TASK PROMPT:
Return all the lines below, exactly as they read.

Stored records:
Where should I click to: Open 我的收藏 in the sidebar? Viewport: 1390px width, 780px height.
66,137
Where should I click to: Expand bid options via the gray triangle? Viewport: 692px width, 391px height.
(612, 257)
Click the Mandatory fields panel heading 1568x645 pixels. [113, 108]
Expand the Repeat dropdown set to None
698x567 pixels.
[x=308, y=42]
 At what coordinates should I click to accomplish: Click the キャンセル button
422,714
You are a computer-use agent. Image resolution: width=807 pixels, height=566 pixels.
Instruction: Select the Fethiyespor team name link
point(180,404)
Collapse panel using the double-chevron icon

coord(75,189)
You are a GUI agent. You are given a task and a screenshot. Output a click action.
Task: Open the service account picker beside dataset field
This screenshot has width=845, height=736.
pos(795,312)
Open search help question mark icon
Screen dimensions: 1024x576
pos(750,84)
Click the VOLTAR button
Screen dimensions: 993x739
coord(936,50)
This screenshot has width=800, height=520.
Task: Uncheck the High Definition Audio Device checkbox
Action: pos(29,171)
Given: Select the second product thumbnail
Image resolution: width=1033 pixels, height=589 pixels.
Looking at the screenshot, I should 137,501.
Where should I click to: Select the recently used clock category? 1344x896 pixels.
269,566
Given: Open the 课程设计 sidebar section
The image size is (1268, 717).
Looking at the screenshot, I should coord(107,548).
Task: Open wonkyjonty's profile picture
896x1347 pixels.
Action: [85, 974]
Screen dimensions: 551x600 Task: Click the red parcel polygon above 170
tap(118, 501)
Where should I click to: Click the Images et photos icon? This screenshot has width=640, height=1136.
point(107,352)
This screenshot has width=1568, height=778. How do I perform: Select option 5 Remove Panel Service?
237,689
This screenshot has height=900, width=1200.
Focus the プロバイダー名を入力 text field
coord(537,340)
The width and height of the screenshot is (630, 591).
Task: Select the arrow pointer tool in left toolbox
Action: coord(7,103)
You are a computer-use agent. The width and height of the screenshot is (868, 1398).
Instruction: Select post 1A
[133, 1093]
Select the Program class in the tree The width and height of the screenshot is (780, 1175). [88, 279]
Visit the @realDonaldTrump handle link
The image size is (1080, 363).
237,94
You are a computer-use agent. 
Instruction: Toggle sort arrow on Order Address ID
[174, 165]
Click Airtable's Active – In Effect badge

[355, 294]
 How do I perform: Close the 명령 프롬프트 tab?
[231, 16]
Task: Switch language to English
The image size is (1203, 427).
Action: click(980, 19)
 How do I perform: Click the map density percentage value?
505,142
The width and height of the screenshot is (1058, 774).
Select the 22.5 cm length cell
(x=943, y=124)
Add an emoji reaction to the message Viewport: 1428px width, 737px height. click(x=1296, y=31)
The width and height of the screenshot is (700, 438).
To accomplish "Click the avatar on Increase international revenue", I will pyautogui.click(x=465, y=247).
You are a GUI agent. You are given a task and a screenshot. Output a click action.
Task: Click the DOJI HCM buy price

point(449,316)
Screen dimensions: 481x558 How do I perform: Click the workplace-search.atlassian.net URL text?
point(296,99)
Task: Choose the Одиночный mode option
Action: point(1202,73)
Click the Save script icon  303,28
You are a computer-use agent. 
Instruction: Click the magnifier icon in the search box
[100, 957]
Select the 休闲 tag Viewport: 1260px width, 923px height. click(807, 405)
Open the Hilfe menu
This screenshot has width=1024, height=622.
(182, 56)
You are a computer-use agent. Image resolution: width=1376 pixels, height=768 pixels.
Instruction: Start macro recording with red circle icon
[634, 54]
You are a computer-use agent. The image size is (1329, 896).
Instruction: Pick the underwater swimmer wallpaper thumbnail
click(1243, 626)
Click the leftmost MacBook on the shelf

COMPLETED EXERCISE:
Where should I click to: Open 我的收藏 in the sidebar? Viewport: 1390px width, 780px height.
66,137
Where should I click to: Expand bid options via the gray triangle? Viewport: 692px width, 391px height.
(612, 257)
Click the Mandatory fields panel heading 1568x645 pixels. [113, 108]
Expand the Repeat dropdown set to None
698x567 pixels.
[x=308, y=42]
 At what coordinates should I click to accomplish: Click the キャンセル button
422,714
You are a computer-use agent. Image resolution: width=807 pixels, height=566 pixels.
Instruction: Select the Fethiyespor team name link
point(180,404)
Collapse panel using the double-chevron icon

coord(75,189)
You are a GUI agent. You are given a task and a screenshot. Output a click action.
Task: Open the service account picker beside dataset field
This screenshot has width=845, height=736.
pos(795,312)
Open search help question mark icon
Screen dimensions: 1024x576
pos(750,84)
Click the VOLTAR button
Screen dimensions: 993x739
coord(936,50)
This screenshot has width=800, height=520.
Task: Uncheck the High Definition Audio Device checkbox
Action: pos(29,171)
Given: Select the second product thumbnail
Image resolution: width=1033 pixels, height=589 pixels.
Looking at the screenshot, I should 137,501.
Where should I click to: Select the recently used clock category? 1344x896 pixels.
269,566
Given: Open the 课程设计 sidebar section
The image size is (1268, 717).
Looking at the screenshot, I should coord(107,548).
Task: Open wonkyjonty's profile picture
896x1347 pixels.
Action: [85, 974]
Screen dimensions: 551x600 Task: Click the red parcel polygon above 170
tap(118, 501)
Where should I click to: Click the Images et photos icon? This screenshot has width=640, height=1136.
point(107,352)
This screenshot has width=1568, height=778. How do I perform: Select option 5 Remove Panel Service?
237,689
This screenshot has height=900, width=1200.
Focus the プロバイダー名を入力 text field
coord(537,340)
The width and height of the screenshot is (630, 591).
Task: Select the arrow pointer tool in left toolbox
Action: coord(7,103)
You are a computer-use agent. The width and height of the screenshot is (868, 1398).
Instruction: Select post 1A
[133, 1093]
Select the Program class in the tree The width and height of the screenshot is (780, 1175). [88, 279]
Visit the @realDonaldTrump handle link
The image size is (1080, 363).
237,94
You are a computer-use agent. 
Instruction: Toggle sort arrow on Order Address ID
[174, 165]
Click Airtable's Active – In Effect badge

[355, 294]
 How do I perform: Close the 명령 프롬프트 tab?
[231, 16]
Task: Switch language to English
The image size is (1203, 427).
Action: click(980, 19)
 How do I perform: Click the map density percentage value?
505,142
The width and height of the screenshot is (1058, 774).
Select the 22.5 cm length cell
(x=943, y=124)
Add an emoji reaction to the message Viewport: 1428px width, 737px height. click(x=1296, y=31)
The width and height of the screenshot is (700, 438).
To accomplish "Click the avatar on Increase international revenue", I will pyautogui.click(x=465, y=247).
You are a GUI agent. You are given a task and a screenshot. Output a click action.
Task: Click the DOJI HCM buy price

point(449,316)
Screen dimensions: 481x558 How do I perform: Click the workplace-search.atlassian.net URL text?
point(296,99)
Task: Choose the Одиночный mode option
Action: point(1202,73)
Click the Save script icon  303,28
You are a computer-use agent. 
Instruction: Click the magnifier icon in the search box
[100, 957]
Select the 休闲 tag Viewport: 1260px width, 923px height. click(807, 405)
Open the Hilfe menu
This screenshot has width=1024, height=622.
(182, 56)
You are a computer-use agent. Image resolution: width=1376 pixels, height=768 pixels.
Instruction: Start macro recording with red circle icon
[634, 54]
You are a computer-use agent. The image size is (1329, 896).
Instruction: Pick the underwater swimmer wallpaper thumbnail
click(1243, 626)
Click the leftmost MacBook on the shelf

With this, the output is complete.